Champions again in wider opinions after beating the Pumas, May has warned England not to let that good work go to waste, and risk ending up looking like chumps against Japan.
“Rugby is a cruel game and can catch you at any point,” said May.
“You have to be on it the whole time and do everything you possibly can, and even when you do all that then rugby can sometimes punish you anyway.
“I live with that bit of fear. I think the boys do as well but some boys are more reward-driven and they will want to get the win to feel the reward and get the fans behind them.
“I am probably more threat-driven. I am worried about things that can go wrong.
“Either way rugby has to keep you on your toes the whole time and Japan are a dangerous team, they move and pass the ball more than anyone else in the world so like I said we are going to have to be on it. We are going to have to be sharp.
“It was only one result against Argentina, and we went from zeroes to heroes in a week and we don’t want to slide back down to a zero.
“We know where we stand with that. We are not too great. We’re not too bad. We just know we need to get better. And we want to keep working hard and improving.”
England arrived at the World Cup off the back of six defeats in nine matches under new boss Borthwick.

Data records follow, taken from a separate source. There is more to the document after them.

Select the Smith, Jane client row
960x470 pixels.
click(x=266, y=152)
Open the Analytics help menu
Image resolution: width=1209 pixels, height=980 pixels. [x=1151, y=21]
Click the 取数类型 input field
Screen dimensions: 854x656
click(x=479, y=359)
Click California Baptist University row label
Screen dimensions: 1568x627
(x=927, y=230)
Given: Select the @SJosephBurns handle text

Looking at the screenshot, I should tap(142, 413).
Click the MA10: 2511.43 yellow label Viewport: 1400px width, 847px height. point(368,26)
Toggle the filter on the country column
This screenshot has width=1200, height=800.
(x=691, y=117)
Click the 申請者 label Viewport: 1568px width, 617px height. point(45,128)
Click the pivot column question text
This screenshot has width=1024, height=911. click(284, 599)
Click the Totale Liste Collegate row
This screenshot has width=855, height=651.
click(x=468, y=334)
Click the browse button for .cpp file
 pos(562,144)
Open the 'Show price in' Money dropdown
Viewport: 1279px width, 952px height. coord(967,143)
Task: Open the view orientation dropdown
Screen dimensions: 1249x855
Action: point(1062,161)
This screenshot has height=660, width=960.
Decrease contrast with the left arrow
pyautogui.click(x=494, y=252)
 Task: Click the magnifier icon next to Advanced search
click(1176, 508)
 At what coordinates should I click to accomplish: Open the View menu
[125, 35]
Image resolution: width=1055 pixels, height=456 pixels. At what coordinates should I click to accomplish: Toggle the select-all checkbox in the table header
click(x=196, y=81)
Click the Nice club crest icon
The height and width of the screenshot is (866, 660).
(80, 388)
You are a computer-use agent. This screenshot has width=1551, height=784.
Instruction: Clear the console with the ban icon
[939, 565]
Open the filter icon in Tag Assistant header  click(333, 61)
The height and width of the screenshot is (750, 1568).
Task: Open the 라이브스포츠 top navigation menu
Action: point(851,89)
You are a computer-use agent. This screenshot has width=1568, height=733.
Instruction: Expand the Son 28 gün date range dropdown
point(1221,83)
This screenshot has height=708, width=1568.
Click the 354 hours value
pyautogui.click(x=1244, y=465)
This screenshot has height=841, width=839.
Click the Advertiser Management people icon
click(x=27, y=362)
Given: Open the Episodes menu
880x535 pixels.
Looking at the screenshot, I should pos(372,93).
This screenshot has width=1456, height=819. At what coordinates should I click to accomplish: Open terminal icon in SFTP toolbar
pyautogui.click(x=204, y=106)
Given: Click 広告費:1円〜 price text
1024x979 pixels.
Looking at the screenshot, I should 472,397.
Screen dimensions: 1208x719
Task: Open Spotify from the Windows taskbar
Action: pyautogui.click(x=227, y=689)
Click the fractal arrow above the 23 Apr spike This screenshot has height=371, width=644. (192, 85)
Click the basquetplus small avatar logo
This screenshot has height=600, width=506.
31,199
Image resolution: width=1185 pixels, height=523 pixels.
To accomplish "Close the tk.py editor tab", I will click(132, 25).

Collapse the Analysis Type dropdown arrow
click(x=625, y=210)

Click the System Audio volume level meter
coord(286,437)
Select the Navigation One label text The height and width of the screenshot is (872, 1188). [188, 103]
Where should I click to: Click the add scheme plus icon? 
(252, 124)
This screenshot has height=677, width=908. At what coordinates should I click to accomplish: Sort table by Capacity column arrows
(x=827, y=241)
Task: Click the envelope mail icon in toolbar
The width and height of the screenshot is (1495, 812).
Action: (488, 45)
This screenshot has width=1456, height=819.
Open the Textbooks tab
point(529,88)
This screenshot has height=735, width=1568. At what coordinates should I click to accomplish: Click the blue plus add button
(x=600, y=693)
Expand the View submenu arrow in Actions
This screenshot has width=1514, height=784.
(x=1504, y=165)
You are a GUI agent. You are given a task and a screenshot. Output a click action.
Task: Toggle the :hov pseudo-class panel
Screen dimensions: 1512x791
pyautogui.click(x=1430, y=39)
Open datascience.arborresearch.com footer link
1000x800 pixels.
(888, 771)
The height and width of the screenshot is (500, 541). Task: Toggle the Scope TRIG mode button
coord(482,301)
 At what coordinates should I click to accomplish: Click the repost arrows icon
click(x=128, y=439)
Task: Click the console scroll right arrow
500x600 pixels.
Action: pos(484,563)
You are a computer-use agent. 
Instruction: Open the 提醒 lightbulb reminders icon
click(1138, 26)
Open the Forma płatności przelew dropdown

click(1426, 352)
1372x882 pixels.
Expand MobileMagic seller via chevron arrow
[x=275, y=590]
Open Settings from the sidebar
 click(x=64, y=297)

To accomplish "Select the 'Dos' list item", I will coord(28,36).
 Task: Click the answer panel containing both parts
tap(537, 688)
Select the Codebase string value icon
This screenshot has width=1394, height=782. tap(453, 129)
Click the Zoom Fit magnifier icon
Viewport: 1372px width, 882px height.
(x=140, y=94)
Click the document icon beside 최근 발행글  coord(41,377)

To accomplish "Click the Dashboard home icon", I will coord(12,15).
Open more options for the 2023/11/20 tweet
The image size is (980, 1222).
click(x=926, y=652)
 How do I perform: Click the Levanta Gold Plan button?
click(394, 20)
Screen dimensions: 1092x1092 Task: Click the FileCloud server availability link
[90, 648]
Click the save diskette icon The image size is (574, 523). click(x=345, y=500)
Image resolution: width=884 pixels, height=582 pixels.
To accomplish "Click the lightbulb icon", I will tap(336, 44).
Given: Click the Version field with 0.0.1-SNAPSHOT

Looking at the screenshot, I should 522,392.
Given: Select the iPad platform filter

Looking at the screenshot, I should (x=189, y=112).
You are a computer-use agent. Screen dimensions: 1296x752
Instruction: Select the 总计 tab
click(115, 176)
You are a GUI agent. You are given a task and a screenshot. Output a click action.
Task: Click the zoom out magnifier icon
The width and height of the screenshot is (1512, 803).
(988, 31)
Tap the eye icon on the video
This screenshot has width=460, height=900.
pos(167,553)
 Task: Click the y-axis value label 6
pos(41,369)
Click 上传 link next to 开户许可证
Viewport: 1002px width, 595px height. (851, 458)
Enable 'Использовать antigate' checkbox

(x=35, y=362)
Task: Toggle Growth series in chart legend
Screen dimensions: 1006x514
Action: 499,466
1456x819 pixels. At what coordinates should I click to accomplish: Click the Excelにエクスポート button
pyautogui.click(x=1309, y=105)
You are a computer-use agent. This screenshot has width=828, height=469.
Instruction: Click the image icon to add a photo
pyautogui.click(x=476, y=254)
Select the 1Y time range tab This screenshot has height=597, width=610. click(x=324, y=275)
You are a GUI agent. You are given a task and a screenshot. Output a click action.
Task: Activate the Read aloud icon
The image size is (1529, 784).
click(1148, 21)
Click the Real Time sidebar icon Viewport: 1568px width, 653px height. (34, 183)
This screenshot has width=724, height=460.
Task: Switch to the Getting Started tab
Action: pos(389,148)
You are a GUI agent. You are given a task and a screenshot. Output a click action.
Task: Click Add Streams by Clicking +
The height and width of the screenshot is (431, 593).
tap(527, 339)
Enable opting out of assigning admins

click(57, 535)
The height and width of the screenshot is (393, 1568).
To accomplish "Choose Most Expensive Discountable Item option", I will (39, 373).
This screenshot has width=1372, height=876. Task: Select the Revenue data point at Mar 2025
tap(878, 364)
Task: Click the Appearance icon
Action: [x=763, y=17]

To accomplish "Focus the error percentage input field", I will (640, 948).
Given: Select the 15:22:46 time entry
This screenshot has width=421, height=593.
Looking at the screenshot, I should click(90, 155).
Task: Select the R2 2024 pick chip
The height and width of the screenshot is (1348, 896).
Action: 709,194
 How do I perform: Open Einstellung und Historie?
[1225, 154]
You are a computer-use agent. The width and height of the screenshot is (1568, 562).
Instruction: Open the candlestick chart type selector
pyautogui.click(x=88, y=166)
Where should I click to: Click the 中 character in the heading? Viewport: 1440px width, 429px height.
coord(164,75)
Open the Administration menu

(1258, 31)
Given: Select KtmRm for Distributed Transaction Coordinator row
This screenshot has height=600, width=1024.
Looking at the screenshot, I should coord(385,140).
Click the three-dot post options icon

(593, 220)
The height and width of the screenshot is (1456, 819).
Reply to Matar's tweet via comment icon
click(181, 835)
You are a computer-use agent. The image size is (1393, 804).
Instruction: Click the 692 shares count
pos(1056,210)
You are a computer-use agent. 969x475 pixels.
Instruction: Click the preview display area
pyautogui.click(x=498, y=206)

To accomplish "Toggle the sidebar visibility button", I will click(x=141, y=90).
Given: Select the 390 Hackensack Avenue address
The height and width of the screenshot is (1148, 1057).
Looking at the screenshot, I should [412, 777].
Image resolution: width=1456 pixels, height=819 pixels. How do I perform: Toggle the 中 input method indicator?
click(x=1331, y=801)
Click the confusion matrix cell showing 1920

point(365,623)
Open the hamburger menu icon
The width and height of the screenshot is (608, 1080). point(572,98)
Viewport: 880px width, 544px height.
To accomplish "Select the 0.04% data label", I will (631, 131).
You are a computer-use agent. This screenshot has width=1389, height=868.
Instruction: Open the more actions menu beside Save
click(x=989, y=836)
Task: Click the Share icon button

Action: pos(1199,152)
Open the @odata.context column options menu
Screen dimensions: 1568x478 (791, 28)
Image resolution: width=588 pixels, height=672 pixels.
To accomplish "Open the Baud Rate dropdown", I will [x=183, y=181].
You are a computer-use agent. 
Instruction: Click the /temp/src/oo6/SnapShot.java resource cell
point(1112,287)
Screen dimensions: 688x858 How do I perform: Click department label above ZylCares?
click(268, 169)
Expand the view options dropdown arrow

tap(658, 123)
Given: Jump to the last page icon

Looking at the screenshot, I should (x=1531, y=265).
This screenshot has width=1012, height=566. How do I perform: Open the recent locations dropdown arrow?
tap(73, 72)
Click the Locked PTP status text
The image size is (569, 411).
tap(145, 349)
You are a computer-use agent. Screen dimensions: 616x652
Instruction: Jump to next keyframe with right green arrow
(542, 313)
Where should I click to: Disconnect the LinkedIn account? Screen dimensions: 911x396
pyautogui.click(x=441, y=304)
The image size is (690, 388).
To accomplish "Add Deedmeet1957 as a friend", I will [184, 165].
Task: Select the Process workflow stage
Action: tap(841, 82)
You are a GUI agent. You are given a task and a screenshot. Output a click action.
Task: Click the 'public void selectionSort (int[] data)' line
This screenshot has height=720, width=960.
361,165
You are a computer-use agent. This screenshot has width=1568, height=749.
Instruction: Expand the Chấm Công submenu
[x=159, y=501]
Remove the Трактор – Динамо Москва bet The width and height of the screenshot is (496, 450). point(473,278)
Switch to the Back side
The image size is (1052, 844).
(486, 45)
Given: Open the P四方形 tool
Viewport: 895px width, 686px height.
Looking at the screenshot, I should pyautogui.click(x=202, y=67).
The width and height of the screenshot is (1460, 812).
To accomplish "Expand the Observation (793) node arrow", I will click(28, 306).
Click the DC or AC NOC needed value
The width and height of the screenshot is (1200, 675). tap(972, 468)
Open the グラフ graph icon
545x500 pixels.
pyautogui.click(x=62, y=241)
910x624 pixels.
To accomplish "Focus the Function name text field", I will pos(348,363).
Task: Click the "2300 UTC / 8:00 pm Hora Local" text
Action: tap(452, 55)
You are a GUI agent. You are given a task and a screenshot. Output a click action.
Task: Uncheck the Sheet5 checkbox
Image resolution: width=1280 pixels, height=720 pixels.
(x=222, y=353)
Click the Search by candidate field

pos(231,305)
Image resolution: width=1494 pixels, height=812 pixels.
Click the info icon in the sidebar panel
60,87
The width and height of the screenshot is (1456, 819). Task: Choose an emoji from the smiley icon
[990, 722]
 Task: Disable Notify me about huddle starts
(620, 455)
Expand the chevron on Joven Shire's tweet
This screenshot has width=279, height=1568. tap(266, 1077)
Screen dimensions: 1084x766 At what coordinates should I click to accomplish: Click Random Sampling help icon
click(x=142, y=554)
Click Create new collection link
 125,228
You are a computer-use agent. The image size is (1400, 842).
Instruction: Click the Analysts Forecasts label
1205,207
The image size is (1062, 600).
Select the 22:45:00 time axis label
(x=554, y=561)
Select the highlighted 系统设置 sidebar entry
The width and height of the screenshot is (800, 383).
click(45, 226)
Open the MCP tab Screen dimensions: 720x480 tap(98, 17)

The 30-22 loss to Fiji at Twickenham on August 26 closed a miserable run of three defeats in four World Cup warm-up Tests, and proved their first-ever reverse against the Pacific Islanders.
England dominated Argentina up front in Marseille last weekend though, even coping manfully with Tom Curry’s third-minute red card. Now May has called on the Red Rose side not to let that momentum slip through their fingers.
“I dread to think how it would have been in camp if we had lost that game,” he said.
“It has been a tough, tough four to six weeks. For all the hard work we have put in, to have things thrown at us, it has been testament to the team to stay tight and keep focusing on.
“It is very hard to get distracted by outside noise and opinions. For belief to stay intact and to focus in and then to produce a performance is testament to everybody, not just the coaches and the players but the whole backroom staff and everybody here.”